Quote from Charlie Dow:
Trends do not exist before they occur, they are created in real-time. Once they are created, they exist until they change. We know a trend is in place by reading those extreme tops & bottoms in our confined trading environment.
Trends are established when 3 extreme points in that confined environment confirm; either 3 points confirming a Bull or a Bear. Prior to the creation of that trend, price is either in a corresponding Trend or transitioning. By tracking the sequential extreme tops and bottom we expect that existing trend will continue until it changes.
I think the difficulty exists in defining when to enter a trend as they are being created in real time. How do you go about timing your entry in real time as these tops and bottoms are forming compared to just reading what price has done in the past and saying I should have bought there? Can you accurately define in real time where "there" is?

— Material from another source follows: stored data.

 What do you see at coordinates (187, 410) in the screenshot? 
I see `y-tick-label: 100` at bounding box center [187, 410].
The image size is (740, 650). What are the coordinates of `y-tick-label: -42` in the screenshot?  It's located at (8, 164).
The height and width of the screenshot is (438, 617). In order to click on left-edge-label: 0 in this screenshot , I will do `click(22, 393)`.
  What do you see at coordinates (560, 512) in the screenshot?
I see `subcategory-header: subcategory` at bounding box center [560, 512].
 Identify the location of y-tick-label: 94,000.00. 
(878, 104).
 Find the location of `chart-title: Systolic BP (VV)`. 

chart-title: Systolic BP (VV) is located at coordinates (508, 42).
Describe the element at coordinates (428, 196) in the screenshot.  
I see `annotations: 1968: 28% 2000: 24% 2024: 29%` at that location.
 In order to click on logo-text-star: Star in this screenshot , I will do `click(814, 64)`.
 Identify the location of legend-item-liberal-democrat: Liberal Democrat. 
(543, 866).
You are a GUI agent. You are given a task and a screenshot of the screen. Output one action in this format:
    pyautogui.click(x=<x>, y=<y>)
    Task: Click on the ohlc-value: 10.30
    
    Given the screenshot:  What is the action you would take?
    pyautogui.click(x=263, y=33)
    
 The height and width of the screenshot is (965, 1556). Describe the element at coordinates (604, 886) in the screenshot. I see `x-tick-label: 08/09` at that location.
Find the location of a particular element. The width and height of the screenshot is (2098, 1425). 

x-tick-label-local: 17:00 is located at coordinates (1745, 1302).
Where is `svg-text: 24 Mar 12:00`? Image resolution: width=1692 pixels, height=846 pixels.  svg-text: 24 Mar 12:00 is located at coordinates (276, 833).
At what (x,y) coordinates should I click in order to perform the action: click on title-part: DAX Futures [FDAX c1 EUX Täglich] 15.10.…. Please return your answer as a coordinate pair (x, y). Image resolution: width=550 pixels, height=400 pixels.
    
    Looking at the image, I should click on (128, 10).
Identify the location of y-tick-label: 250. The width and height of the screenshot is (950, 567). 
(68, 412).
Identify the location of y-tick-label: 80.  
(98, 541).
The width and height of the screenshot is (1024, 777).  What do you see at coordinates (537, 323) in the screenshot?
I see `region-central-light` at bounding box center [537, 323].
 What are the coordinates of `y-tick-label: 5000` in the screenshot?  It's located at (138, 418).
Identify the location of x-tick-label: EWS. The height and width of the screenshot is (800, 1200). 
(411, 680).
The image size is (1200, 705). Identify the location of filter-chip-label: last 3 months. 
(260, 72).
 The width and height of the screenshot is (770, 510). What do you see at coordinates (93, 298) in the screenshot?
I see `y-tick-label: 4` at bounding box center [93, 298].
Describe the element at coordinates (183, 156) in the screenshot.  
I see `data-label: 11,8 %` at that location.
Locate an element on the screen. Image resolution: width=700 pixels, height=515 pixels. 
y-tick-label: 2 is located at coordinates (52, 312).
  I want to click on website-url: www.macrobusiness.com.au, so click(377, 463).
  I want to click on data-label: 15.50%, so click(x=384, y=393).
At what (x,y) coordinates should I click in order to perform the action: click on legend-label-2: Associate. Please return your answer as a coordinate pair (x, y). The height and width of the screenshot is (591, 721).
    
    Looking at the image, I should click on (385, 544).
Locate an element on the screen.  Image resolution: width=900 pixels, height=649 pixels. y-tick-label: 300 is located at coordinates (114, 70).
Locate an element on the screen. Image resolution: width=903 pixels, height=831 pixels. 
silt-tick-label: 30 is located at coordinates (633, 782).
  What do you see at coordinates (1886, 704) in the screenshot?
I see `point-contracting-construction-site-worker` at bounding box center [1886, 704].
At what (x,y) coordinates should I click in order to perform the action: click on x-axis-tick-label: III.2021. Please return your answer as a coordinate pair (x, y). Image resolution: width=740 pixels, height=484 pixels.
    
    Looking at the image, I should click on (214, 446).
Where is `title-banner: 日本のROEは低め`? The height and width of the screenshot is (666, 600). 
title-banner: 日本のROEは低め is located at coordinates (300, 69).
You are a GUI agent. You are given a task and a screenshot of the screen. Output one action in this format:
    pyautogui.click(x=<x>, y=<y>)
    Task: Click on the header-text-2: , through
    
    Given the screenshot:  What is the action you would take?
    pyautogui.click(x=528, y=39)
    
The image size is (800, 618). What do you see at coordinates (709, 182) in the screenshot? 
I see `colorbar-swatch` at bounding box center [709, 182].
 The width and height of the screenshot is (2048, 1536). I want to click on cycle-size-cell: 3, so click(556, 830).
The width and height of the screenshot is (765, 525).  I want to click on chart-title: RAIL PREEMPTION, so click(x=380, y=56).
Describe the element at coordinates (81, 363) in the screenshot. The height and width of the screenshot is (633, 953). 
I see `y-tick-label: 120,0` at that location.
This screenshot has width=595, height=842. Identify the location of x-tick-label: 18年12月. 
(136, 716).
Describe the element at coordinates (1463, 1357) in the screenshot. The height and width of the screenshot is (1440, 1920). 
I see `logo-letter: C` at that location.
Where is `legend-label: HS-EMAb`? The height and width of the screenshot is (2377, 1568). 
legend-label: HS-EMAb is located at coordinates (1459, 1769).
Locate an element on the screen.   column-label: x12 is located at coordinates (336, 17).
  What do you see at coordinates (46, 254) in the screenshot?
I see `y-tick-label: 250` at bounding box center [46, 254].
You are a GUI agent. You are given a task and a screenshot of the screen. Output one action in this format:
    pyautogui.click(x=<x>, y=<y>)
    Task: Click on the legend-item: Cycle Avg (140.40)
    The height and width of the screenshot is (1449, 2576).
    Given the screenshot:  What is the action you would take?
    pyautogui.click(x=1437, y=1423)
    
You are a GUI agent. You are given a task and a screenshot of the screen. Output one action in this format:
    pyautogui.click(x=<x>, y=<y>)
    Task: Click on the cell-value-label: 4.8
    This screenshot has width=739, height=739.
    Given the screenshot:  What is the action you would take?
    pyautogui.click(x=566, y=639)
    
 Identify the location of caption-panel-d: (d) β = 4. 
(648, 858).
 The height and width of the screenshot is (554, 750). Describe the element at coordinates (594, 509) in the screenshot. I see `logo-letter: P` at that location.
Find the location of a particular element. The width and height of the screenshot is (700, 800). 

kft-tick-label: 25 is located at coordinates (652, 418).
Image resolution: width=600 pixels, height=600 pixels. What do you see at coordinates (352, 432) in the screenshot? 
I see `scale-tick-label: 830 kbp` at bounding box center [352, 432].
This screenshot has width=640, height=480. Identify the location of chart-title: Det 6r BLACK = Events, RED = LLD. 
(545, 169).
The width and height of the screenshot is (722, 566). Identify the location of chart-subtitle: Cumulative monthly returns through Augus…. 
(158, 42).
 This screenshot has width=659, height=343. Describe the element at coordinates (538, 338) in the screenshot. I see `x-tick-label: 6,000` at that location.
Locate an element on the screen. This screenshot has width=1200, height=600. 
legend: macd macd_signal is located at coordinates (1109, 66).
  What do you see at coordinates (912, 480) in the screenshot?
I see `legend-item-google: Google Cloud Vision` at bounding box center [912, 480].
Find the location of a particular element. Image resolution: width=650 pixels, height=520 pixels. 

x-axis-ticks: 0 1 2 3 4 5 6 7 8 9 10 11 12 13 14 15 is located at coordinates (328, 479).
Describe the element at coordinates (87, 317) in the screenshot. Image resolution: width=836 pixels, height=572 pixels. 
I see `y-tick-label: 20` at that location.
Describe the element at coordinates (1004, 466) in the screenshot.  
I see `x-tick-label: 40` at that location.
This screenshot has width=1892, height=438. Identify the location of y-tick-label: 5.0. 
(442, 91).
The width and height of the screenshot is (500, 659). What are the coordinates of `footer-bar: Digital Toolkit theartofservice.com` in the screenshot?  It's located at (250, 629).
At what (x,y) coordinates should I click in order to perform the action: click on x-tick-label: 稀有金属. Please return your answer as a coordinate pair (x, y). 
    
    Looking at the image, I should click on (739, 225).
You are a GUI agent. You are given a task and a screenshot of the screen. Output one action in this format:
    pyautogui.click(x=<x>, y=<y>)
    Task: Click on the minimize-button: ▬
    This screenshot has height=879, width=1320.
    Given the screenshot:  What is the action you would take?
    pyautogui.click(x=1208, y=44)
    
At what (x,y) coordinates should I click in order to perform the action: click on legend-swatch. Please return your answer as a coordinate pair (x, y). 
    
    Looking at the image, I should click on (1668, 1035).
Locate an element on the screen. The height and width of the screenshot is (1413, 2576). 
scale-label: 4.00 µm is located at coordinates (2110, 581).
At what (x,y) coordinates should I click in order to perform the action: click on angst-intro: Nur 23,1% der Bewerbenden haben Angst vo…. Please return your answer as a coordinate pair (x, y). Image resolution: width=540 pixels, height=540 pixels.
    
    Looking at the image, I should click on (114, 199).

I know of several different ways people go about defining a trend but the key is to how and WHEN to get aboard the trend move without losing your butt in the process of positioning yourself correctly. The idea of trading retracements, 123 reversals, ect is old hat but I think a lot of traders know these ideas but fail in defining when to enter the market thus the use of fibs, momentum indicators, ect for timing. Whether true of not I have read somewhere that the majority of traders can pick the right direction of a market move but can't pick a low risk entry spot to get into the market. So then timing becomes the issue that separates those that make money or lose money while trading a trend move.